• [Input records]:
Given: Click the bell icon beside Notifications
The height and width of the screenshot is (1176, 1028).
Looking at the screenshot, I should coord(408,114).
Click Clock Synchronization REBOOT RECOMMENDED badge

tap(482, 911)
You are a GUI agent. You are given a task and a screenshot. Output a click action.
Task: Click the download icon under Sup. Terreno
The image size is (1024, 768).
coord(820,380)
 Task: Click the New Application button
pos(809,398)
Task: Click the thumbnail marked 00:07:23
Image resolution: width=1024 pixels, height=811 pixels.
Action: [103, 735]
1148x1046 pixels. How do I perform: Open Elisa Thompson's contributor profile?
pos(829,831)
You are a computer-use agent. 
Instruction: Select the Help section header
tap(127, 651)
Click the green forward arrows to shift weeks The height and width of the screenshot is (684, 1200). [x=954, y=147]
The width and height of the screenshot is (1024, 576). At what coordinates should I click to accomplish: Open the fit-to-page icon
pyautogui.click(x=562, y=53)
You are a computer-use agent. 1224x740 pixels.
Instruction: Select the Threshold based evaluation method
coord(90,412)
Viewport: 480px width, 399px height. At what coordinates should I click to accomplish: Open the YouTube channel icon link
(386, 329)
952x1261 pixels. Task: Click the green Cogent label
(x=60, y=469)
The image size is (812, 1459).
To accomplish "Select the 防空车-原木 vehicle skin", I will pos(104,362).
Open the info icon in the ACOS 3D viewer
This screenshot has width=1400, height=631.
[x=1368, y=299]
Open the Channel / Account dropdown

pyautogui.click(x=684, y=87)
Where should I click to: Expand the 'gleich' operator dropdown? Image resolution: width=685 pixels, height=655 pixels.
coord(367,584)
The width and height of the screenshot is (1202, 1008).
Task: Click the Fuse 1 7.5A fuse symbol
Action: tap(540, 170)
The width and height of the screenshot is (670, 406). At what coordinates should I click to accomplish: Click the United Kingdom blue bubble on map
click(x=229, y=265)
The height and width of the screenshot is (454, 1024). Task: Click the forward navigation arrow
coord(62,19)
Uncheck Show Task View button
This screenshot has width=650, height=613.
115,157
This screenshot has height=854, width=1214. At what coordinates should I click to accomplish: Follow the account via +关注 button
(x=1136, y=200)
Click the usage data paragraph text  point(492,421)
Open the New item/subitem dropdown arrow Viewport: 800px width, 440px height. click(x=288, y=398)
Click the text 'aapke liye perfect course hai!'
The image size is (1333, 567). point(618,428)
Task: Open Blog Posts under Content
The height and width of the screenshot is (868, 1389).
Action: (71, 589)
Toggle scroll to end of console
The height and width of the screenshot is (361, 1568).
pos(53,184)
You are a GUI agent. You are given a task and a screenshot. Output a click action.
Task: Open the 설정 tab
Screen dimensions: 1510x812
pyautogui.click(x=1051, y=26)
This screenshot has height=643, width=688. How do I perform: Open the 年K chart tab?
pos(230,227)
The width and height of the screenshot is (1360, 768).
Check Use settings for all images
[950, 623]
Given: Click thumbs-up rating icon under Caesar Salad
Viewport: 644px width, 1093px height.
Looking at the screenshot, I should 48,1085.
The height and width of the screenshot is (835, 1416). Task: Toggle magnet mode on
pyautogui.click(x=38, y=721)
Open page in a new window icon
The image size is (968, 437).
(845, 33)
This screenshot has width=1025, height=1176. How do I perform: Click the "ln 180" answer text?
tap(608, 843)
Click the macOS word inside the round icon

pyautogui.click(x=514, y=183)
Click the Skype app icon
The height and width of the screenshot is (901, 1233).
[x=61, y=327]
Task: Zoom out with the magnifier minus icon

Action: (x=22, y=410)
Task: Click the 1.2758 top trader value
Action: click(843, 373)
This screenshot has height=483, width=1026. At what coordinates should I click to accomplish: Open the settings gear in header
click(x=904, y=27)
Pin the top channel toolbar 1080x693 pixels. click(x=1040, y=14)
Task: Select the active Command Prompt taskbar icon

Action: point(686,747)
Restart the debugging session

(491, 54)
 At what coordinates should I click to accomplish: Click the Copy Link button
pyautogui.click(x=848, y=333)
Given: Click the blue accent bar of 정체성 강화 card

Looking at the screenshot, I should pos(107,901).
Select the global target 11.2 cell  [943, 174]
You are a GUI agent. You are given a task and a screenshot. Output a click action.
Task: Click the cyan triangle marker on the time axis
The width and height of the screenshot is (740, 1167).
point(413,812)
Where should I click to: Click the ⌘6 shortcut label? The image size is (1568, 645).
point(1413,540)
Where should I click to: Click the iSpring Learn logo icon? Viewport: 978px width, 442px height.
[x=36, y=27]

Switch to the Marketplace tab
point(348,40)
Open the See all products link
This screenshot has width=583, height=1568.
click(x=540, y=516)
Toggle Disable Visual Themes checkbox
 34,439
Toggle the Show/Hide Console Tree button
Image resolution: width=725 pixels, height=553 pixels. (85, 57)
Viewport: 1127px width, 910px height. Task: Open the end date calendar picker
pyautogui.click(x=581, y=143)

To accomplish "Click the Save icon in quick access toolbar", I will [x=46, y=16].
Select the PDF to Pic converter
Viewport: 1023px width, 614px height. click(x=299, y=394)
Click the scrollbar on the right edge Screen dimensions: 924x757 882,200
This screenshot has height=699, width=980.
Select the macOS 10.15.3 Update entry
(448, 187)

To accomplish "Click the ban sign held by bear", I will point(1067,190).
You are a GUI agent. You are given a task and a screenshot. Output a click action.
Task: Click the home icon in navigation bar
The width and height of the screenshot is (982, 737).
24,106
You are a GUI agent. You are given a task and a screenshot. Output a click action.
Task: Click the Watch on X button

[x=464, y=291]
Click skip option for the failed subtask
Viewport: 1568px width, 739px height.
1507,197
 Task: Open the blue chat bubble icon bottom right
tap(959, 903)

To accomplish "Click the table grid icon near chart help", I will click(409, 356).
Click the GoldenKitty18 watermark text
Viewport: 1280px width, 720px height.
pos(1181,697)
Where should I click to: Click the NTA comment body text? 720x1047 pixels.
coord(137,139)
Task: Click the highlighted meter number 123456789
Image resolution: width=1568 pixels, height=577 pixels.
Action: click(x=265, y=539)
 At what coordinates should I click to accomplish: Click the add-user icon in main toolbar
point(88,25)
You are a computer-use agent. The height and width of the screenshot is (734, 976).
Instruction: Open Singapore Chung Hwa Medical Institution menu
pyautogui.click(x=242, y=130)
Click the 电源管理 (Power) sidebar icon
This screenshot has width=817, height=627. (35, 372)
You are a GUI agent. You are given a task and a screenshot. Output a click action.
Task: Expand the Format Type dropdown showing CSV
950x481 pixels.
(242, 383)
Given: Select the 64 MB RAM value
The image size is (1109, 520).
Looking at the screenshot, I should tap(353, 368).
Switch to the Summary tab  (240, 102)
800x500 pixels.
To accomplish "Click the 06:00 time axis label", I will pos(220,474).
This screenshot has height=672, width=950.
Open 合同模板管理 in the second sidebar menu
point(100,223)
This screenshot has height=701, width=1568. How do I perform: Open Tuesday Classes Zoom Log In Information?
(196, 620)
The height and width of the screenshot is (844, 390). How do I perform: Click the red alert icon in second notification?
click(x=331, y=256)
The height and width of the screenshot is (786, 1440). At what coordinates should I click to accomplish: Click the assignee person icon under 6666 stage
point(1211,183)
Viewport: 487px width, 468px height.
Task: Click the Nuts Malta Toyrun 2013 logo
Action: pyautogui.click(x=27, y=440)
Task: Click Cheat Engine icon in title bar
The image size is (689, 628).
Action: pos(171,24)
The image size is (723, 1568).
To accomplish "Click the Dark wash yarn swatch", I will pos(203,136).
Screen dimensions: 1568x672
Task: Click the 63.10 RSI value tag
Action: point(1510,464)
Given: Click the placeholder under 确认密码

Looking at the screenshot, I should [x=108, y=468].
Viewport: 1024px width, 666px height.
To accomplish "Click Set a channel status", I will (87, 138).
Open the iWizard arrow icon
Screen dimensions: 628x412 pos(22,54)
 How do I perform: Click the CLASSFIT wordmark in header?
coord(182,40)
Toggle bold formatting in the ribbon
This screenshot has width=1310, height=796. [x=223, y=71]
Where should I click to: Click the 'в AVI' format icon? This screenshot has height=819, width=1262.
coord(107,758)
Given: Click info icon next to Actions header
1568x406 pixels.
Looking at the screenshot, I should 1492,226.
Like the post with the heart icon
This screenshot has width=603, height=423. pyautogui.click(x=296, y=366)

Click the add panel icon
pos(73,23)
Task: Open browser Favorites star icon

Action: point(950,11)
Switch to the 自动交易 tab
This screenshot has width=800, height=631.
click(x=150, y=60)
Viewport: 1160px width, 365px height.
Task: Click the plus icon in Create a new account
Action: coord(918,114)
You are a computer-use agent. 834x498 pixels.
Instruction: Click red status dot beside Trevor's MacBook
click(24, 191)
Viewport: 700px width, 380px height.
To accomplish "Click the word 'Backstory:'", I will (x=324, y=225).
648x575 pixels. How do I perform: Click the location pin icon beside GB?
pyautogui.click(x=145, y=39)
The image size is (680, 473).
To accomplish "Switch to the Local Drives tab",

• [Task directions]: Which lines of the data contain the string "computer"? Copy each one.

• [Result below]:
You are a computer-use agent. 
You are a computer-use agent. 1224x740 pixels.
You are a computer-use agent. The height and width of the screenshot is (734, 976).
You are a computer-use agent. 834x498 pixels.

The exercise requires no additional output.